Im kleinen Saarland gibt es derzeit einen bestätigten Fall eines Wildvogels, der an der H5N1-Variante des hochansteckenden Geflügelgrippe-Virus erkrankt ist. Hinzu kommen fünf weitere noch nicht bestätigte Nachweise. Dennoch verhängte das Land eine allgemeine Stallpflicht. Bei Verstößen können nach Angaben des Landwirtschaftsministeriums Bußgelder von bis zu 30.000 Euro verhängt werden.
In Hamburg gilt wegen der Geflügelpest ab Freitag ebenfalls eine Stallpflicht, wie die Verbraucherschutzbehörde mitteilte. Die Hansestadt zählt bisher drei festgestellte Fälle von Geflügelpest bei Wildvögeln und 14 Verdachtsfälle bei Wildvögeln.

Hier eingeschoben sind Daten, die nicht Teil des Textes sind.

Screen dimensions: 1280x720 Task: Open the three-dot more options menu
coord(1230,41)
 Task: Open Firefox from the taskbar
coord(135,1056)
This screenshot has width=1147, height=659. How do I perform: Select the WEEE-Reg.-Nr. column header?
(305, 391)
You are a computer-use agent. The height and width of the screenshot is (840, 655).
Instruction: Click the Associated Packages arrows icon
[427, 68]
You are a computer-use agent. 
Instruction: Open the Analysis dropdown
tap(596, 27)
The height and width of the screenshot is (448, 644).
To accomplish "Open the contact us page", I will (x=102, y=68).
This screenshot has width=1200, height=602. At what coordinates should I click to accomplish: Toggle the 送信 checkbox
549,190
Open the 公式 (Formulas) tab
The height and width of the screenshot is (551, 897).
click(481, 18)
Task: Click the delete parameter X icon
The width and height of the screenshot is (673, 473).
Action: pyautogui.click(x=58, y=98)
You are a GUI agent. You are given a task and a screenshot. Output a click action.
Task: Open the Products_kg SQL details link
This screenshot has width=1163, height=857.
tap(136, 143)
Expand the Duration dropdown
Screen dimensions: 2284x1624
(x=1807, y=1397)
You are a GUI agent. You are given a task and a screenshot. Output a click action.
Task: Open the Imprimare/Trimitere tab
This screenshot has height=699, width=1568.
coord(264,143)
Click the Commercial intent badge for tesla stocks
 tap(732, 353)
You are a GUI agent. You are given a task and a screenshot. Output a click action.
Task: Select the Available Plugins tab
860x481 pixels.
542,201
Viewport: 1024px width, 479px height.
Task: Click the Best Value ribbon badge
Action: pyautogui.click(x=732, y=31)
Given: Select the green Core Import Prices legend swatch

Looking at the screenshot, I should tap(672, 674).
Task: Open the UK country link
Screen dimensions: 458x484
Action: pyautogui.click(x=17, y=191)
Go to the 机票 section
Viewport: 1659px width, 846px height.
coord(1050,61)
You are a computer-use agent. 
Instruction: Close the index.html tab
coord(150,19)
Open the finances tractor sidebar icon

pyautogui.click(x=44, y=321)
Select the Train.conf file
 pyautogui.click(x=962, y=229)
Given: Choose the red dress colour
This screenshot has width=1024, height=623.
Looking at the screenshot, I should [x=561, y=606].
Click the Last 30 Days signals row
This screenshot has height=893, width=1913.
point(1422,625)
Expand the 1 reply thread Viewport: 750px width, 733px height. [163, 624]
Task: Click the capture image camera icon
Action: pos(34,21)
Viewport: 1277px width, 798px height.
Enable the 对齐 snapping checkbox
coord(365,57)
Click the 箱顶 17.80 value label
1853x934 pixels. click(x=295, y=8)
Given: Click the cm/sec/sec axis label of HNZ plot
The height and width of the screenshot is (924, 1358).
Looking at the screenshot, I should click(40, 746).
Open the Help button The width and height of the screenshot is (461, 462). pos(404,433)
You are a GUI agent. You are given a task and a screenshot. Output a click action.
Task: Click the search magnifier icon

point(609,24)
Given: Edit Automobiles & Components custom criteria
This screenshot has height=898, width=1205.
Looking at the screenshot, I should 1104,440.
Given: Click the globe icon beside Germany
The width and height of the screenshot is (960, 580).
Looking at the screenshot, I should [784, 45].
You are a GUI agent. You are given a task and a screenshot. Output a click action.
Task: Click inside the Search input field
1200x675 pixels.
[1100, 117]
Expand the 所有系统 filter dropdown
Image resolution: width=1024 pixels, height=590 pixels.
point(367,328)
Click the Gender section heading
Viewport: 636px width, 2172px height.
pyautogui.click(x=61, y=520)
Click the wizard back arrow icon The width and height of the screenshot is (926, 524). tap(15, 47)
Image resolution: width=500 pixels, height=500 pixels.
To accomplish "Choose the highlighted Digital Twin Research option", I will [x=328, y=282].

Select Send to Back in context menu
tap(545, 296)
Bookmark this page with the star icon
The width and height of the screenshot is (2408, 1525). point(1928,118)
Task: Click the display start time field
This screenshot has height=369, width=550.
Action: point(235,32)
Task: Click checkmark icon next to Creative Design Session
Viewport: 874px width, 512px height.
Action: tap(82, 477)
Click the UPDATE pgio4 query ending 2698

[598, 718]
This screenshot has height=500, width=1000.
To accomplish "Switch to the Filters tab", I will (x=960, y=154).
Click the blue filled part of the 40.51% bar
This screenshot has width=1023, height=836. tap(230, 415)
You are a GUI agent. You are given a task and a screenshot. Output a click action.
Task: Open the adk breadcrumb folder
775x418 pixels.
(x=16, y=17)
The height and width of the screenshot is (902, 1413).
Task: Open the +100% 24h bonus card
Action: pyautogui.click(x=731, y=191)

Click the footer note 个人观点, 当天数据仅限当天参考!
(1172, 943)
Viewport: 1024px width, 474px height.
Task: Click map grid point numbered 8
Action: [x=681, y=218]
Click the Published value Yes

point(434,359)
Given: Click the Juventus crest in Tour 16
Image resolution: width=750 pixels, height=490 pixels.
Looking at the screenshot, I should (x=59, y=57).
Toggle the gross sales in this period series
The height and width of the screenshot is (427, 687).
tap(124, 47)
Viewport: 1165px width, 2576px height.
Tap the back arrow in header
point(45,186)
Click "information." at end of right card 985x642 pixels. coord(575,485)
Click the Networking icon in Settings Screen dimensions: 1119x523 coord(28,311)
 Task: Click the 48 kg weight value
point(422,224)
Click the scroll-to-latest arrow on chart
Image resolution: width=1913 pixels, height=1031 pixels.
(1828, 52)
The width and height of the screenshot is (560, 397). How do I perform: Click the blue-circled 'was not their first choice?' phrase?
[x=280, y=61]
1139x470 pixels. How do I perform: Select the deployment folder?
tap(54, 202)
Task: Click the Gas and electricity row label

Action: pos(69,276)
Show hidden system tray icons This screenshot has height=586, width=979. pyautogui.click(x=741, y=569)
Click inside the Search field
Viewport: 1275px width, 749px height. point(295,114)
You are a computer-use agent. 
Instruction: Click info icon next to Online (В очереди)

Landwirt: «Sicher ist sicher»
Gerhard Lorson hat seinen Stall bereits zugemacht. «Sicher ist sicher», sagte der Halter von rund 15.000 Hühnern im saarländischen Wadgassen-Differten. Keiner wolle, dass ein infizierter Kranich auf seinem Gelände lande - und man dann seine Tiere töten müsse.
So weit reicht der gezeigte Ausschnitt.